▶ **MATERIALS PROVIDED**:
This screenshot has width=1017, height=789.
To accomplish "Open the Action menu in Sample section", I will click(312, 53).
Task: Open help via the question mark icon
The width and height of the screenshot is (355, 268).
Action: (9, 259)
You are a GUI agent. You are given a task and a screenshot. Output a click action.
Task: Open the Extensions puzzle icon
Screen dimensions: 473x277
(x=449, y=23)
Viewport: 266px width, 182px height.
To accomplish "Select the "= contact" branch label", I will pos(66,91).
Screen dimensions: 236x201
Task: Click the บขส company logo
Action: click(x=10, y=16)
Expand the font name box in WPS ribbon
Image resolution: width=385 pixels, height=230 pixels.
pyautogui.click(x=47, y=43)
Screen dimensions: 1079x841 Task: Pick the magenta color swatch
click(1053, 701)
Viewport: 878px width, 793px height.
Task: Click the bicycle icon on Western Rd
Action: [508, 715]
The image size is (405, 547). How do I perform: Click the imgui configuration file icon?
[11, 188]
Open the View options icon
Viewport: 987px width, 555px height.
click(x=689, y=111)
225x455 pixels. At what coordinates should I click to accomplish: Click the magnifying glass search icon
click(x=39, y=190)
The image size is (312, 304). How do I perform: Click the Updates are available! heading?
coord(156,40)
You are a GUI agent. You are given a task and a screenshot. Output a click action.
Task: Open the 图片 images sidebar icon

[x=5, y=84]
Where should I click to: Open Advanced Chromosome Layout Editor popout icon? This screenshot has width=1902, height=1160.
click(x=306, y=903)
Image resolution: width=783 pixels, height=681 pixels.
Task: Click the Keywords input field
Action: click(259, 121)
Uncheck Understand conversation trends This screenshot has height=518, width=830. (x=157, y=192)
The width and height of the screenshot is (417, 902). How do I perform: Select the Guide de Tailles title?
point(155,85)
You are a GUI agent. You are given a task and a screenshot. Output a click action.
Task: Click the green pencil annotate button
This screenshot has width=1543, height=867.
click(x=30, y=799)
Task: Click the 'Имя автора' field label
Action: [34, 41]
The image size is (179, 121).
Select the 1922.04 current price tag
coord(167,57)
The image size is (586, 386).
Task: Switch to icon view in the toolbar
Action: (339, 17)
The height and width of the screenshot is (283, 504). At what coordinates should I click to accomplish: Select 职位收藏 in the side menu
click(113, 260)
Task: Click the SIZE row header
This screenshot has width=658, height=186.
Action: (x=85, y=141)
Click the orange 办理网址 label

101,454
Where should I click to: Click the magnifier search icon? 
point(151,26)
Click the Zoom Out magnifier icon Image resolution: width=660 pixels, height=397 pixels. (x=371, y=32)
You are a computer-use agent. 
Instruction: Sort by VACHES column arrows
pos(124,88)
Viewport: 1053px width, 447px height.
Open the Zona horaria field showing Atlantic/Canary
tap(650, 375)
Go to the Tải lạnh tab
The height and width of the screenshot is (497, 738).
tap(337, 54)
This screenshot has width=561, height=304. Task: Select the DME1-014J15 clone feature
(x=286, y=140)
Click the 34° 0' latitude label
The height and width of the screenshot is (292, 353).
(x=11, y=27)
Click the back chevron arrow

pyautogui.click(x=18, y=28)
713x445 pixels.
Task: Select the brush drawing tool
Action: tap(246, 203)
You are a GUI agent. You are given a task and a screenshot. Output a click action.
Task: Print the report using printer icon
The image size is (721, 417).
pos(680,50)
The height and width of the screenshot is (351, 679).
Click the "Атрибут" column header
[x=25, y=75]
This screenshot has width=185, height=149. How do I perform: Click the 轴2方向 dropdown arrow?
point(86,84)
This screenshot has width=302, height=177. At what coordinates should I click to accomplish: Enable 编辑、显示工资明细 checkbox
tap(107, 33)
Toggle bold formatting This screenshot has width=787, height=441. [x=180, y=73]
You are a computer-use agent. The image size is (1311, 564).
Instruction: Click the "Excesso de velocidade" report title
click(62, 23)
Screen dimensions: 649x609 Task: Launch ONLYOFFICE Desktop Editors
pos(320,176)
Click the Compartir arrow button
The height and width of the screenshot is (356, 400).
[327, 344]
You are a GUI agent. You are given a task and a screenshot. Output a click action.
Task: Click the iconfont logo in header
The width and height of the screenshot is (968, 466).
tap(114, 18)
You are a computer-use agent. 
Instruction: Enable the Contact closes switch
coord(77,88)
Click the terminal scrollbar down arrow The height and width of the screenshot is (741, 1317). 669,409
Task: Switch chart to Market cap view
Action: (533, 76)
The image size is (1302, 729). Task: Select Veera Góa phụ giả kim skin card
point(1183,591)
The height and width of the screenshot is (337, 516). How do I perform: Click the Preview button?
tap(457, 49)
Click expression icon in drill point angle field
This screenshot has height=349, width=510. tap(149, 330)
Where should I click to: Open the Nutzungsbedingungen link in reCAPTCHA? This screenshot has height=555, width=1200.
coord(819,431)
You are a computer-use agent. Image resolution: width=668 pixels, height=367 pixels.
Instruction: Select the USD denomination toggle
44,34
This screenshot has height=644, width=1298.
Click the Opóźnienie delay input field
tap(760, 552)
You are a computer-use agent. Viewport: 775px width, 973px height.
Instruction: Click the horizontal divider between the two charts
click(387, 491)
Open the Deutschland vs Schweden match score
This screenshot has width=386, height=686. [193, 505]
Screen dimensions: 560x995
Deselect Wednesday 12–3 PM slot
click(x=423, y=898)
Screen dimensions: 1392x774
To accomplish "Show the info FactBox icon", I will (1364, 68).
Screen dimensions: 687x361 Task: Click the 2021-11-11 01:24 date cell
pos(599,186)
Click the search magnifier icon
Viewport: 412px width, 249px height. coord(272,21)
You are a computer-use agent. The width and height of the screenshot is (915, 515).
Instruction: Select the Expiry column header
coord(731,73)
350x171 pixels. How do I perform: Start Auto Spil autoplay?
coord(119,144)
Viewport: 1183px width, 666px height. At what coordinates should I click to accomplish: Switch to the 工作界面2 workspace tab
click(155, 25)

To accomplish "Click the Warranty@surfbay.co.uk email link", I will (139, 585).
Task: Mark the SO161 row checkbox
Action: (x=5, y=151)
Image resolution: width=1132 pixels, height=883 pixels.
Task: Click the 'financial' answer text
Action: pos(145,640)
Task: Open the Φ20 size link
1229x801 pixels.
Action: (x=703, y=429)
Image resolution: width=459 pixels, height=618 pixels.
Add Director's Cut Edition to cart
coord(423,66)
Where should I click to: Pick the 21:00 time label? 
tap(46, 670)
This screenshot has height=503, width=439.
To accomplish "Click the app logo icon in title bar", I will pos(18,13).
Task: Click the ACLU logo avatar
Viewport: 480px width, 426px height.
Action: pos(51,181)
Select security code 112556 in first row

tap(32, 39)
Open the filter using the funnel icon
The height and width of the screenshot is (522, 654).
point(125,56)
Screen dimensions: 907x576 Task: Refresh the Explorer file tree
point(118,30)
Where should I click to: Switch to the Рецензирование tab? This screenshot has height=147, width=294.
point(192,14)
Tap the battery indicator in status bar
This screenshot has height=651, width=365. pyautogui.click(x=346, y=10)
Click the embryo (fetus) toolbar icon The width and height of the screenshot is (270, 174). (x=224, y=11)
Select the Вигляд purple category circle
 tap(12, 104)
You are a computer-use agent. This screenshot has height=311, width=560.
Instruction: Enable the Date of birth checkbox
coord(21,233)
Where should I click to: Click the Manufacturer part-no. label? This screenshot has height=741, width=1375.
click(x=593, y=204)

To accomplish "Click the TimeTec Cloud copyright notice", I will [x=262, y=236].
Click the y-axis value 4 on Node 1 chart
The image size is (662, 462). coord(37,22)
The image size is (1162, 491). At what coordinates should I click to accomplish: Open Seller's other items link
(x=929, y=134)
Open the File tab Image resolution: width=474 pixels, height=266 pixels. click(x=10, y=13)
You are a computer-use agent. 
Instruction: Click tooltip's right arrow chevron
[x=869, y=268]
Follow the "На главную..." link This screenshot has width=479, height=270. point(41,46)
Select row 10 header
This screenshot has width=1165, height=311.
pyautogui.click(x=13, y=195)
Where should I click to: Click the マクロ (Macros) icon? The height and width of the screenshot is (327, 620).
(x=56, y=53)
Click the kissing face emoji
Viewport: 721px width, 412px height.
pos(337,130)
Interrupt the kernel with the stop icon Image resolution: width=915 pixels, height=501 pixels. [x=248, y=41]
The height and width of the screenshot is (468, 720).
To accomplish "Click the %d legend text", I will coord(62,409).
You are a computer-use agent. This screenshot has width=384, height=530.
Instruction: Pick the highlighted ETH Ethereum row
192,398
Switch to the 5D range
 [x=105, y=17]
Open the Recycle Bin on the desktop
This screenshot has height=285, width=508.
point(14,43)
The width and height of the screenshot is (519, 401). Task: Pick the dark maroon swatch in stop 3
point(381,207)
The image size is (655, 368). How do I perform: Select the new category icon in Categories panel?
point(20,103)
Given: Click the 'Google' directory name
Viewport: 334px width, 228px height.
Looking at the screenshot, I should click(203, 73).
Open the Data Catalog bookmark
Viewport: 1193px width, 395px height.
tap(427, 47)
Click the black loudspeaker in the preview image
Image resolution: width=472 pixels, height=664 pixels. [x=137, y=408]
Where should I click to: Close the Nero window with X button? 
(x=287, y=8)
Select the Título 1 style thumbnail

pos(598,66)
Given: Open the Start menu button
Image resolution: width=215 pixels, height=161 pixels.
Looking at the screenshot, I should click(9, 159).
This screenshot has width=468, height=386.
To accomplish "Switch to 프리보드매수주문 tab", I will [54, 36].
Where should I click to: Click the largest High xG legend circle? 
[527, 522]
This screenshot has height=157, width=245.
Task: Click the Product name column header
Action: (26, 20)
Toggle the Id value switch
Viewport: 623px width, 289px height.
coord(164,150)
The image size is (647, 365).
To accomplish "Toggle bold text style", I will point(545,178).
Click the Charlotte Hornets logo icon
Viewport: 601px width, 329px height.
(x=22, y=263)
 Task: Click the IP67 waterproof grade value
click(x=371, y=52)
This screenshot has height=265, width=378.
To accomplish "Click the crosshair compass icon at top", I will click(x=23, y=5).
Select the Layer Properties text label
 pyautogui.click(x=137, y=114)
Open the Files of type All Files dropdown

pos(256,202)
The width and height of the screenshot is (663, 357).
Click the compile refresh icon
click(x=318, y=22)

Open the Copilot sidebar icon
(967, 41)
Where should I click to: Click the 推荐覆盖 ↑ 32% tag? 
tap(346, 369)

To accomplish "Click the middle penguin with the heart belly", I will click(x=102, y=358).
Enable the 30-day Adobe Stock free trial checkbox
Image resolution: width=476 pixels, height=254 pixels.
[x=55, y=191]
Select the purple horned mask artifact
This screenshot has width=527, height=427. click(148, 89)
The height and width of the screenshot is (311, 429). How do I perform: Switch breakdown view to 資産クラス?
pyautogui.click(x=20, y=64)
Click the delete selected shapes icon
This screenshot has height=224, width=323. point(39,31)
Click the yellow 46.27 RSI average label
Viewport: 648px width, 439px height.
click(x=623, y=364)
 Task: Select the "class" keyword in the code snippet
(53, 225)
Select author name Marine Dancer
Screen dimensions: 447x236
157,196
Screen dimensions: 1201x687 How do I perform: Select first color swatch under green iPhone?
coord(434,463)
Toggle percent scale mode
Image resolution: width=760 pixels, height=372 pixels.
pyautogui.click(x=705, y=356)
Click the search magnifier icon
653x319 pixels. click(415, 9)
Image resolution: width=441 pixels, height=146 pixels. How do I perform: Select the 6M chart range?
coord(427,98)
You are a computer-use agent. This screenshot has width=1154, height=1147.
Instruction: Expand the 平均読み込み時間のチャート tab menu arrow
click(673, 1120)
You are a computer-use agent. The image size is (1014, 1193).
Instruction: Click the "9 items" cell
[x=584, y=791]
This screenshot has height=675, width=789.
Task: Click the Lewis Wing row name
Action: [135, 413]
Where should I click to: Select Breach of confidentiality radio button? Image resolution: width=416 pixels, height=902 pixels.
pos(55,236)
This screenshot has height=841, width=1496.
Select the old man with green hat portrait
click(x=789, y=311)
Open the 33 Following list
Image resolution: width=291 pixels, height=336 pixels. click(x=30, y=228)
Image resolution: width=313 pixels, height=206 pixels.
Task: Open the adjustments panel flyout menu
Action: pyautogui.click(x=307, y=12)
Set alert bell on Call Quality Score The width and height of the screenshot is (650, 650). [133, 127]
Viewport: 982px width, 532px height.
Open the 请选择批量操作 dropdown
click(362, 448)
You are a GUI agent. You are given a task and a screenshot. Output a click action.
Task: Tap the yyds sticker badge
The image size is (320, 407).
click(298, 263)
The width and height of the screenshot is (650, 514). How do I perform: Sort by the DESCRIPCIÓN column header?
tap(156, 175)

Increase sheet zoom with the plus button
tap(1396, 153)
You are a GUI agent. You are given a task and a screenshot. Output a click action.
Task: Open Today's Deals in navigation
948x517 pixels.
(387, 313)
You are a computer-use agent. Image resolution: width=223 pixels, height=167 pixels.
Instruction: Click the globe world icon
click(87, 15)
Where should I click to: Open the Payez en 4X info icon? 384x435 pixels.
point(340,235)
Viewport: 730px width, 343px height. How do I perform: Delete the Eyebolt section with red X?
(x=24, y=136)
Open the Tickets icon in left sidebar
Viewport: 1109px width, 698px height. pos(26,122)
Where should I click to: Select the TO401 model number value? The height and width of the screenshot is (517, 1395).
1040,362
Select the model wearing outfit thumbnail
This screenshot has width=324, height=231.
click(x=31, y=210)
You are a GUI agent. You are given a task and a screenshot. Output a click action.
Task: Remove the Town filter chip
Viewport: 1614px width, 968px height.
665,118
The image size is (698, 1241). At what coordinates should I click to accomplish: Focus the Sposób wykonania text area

▶ **PROBLEM REQUIREMENTS**: Copy out the records again word for word, starting at the line that contains "Where should I click to: Click the largest" and ending at the line that contains "(x=22, y=263)", with both of those lines included.

▶ **FULL ANSWER**:
Where should I click to: Click the largest High xG legend circle? 
[527, 522]
This screenshot has height=157, width=245.
Task: Click the Product name column header
Action: (26, 20)
Toggle the Id value switch
Viewport: 623px width, 289px height.
coord(164,150)
The image size is (647, 365).
To accomplish "Toggle bold text style", I will point(545,178).
Click the Charlotte Hornets logo icon
Viewport: 601px width, 329px height.
(x=22, y=263)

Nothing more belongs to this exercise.